Фрагмент документа:

——

Наши данные вписываются в гипотезу «утешительного поведения» для злоупотребляющих опиоидами людей, поскольку нужно учитывать, что крысы от природы чрезвычайно общительны, активны, любопытны. Одиночное заключение вызывает у людей чрезвычайный психический дистресс, и вполне можно предположить, что одиночное содержание столь же стрессогенно для других общественных животных и вызывает у них экстремальные формы «утешительного поведения», такие, как стремление к приему сильных анальгетиков и транквилизаторов, в данном случае морфия.
Можно также предположить, что групповое содержание крыс приводит к их воздержанию от морфия, потому что он обладает выраженным обезболивающим и успокаивающим действием, которое препятствует игре, питанию, спариванию и другим занятиям, которые украшают жизнь»,
— писали Александер и соавторы в своей главе «Хроника крысиного парка» в книге «Запрещенные законом наркотики в Канаде» под редакцией Блэкуэлла и Эриксона.

——

Записи из коллекции:
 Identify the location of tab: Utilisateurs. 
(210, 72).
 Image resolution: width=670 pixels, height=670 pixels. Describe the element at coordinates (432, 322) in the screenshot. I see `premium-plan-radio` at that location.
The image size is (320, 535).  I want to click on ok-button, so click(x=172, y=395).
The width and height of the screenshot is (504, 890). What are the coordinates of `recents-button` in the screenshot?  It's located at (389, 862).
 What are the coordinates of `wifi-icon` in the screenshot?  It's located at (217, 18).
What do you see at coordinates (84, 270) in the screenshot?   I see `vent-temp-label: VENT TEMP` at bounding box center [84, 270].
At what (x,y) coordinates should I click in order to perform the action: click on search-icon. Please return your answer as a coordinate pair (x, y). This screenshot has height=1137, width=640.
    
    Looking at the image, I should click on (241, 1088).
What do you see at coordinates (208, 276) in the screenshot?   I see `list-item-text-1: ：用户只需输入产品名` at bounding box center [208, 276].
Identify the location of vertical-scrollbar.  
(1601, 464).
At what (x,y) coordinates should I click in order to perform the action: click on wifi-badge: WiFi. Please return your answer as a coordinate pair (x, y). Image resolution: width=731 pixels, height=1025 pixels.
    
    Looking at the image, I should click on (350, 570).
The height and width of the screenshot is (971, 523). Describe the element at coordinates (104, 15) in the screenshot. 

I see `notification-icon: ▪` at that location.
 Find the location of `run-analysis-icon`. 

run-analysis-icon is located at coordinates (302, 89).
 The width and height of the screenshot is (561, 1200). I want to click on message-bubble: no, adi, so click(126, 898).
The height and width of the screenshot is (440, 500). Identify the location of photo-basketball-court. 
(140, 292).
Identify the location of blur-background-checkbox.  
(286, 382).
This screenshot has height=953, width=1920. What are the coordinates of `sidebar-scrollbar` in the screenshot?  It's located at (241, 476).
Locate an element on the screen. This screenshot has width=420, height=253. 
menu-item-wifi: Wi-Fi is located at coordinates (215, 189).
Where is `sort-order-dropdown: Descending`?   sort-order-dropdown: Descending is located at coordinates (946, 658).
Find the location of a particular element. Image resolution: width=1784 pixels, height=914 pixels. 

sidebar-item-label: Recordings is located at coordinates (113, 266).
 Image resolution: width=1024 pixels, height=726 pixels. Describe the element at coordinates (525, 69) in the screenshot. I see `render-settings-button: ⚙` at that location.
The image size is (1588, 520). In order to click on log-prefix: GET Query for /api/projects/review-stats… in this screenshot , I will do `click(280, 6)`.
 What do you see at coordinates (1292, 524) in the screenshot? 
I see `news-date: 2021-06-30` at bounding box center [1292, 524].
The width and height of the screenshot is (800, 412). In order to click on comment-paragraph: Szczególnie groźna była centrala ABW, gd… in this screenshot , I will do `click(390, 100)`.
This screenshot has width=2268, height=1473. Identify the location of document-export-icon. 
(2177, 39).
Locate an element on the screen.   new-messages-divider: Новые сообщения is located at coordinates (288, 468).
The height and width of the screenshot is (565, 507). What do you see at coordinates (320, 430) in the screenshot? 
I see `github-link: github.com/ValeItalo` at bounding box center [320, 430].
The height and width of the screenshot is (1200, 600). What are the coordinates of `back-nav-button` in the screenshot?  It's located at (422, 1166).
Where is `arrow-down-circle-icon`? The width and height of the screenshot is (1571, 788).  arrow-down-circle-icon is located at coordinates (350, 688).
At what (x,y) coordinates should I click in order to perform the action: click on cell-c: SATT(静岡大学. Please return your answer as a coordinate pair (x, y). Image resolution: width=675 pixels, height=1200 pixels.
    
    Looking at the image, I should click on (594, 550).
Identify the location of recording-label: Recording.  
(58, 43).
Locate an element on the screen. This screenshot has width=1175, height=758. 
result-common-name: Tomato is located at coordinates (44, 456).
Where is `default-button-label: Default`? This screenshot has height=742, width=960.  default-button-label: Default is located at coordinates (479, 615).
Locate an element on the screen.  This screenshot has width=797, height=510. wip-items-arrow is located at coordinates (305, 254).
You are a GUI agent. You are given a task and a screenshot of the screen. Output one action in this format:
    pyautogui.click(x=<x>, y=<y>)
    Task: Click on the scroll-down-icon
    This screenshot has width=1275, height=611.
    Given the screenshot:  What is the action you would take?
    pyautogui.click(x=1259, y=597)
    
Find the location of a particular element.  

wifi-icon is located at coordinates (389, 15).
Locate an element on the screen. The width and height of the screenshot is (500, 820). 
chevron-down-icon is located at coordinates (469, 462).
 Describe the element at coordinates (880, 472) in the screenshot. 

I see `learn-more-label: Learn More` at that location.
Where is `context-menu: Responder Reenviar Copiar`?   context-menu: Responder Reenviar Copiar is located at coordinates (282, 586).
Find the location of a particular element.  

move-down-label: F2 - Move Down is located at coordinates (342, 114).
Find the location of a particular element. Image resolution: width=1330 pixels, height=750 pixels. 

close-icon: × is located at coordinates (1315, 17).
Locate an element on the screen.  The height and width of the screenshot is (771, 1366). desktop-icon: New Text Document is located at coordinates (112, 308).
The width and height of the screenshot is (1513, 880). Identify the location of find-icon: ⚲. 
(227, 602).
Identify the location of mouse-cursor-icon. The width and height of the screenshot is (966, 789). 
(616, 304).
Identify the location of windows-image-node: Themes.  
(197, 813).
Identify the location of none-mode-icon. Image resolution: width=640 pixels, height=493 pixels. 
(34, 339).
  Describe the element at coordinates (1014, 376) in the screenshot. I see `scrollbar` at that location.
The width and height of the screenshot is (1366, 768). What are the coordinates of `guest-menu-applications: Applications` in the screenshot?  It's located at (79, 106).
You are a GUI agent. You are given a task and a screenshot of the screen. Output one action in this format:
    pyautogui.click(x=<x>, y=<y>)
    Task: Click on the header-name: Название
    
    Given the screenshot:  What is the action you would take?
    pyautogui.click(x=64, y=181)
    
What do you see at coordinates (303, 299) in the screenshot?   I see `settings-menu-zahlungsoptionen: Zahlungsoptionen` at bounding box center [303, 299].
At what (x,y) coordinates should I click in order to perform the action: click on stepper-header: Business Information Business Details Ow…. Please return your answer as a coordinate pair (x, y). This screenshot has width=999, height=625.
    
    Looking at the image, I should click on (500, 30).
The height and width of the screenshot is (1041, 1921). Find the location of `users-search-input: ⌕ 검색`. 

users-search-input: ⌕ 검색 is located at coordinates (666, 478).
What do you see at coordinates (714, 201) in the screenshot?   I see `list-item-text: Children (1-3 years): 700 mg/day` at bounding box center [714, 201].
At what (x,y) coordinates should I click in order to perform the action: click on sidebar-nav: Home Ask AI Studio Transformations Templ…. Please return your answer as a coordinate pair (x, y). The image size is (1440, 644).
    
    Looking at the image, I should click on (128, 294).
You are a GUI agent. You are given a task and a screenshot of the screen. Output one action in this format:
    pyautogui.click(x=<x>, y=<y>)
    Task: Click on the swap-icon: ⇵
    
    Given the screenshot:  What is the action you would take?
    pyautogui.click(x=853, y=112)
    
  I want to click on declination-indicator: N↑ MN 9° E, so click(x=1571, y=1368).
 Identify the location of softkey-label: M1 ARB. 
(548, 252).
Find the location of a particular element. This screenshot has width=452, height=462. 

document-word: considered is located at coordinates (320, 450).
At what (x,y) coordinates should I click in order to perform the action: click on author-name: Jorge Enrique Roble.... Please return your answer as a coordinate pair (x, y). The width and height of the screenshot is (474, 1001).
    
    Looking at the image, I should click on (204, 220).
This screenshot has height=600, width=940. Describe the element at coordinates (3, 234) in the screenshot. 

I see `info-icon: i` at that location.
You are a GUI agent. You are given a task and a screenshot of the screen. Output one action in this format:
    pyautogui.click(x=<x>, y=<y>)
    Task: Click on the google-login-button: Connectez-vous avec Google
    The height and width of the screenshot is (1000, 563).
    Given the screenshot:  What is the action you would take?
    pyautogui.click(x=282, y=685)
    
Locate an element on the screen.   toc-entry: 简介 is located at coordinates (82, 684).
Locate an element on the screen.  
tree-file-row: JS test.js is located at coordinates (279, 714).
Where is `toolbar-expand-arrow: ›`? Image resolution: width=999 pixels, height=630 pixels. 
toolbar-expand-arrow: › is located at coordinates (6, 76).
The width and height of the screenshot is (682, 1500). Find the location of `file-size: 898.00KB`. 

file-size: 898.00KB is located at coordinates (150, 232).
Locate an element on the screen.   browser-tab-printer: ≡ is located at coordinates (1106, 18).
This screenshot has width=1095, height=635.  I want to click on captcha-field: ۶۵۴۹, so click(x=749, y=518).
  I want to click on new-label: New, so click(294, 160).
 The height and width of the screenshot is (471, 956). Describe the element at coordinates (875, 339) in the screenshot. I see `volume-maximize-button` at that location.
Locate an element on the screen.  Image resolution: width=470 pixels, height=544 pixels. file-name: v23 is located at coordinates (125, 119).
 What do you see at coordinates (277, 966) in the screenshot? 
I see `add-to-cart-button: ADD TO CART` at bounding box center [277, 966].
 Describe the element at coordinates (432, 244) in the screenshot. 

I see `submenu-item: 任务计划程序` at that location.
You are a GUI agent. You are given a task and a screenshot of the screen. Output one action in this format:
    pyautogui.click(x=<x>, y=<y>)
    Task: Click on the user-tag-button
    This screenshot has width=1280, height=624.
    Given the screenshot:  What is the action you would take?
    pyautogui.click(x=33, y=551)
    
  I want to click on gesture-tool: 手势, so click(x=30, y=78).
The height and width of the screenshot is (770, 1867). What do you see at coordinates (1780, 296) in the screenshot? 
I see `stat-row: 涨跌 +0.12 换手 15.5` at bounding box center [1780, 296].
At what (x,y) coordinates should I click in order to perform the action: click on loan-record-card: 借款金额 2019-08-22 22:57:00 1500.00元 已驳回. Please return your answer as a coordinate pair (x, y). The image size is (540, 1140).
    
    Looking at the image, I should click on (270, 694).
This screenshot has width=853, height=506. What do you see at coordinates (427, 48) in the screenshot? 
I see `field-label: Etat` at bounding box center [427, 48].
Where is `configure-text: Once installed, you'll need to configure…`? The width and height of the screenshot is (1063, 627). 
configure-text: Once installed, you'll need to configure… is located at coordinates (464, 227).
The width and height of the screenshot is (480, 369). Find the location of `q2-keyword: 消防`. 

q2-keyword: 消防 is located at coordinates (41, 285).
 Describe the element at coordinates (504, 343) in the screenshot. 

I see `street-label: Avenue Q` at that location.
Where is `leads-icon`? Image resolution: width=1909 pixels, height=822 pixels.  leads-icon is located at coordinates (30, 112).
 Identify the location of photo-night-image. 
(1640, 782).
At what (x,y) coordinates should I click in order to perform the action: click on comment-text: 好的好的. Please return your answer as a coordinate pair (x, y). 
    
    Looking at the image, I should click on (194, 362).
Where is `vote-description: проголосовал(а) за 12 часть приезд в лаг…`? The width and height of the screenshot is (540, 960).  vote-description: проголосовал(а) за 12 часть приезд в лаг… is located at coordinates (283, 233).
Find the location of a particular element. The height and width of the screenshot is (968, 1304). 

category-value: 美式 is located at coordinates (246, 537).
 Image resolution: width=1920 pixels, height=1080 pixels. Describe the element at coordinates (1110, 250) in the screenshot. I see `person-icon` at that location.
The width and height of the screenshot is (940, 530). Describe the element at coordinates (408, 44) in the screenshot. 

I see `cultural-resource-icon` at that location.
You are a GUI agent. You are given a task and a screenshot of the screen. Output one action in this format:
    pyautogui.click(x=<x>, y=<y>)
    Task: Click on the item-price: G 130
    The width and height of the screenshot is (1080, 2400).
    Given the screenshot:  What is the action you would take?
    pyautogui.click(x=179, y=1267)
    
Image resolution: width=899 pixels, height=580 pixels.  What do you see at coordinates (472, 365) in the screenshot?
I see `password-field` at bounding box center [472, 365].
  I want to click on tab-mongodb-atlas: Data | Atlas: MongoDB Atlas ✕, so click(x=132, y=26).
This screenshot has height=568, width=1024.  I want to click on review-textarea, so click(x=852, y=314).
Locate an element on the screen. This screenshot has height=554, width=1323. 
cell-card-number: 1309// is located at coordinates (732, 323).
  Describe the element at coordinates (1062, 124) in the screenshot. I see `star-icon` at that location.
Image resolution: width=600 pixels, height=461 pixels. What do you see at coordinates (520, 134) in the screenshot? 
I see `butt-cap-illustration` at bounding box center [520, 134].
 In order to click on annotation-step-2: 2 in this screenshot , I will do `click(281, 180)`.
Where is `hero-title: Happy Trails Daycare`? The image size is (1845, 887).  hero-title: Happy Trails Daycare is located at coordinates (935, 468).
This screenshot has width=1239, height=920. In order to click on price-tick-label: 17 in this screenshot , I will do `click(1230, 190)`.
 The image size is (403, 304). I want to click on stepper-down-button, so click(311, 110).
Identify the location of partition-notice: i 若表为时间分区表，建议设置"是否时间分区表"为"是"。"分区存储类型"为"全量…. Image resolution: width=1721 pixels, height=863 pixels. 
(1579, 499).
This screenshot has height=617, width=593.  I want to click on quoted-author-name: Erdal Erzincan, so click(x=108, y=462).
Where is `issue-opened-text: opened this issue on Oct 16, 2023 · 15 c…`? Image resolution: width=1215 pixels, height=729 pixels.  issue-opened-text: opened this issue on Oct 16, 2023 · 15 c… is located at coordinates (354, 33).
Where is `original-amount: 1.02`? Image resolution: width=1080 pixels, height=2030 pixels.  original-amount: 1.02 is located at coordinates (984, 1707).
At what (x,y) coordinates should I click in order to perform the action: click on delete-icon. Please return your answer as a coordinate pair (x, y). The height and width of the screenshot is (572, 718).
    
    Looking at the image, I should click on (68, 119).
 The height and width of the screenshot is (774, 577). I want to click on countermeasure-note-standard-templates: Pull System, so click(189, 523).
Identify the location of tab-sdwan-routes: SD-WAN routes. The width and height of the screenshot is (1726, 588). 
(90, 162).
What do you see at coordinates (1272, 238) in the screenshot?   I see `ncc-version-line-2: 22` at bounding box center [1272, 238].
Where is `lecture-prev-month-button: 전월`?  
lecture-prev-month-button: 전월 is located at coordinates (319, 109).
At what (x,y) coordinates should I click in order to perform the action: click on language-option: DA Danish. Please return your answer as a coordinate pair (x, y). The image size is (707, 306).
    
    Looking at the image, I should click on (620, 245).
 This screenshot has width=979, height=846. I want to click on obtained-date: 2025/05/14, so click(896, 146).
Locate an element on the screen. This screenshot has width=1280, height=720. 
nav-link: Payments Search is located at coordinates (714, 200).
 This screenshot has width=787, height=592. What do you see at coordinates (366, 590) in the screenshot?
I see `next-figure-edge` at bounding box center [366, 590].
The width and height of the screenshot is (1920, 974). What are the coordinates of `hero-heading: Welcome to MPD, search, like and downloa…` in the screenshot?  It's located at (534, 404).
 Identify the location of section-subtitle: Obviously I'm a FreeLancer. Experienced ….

——

Условие задания:
Замените «групповое содержание» на «совместное содержание» и приведите участок фрагмента о крысах и морфии от «Можно также предположить, что» до «Блэкуэлла и Эриксона.» включительно. Опирайтесь только на фрагмент о крысах и морфии.

Выполненное задание:
Можно также предположить, что совместное содержание крыс приводит к их воздержанию от морфия, потому что он обладает выраженным обезболивающим и успокаивающим действием, которое препятствует игре, питанию, спариванию и другим занятиям, которые украшают жизнь»,
— писали Александер и соавторы в своей главе «Хроника крысиного парка» в книге «Запрещенные законом наркотики в Канаде» под редакцией Блэкуэлла и Эриксона.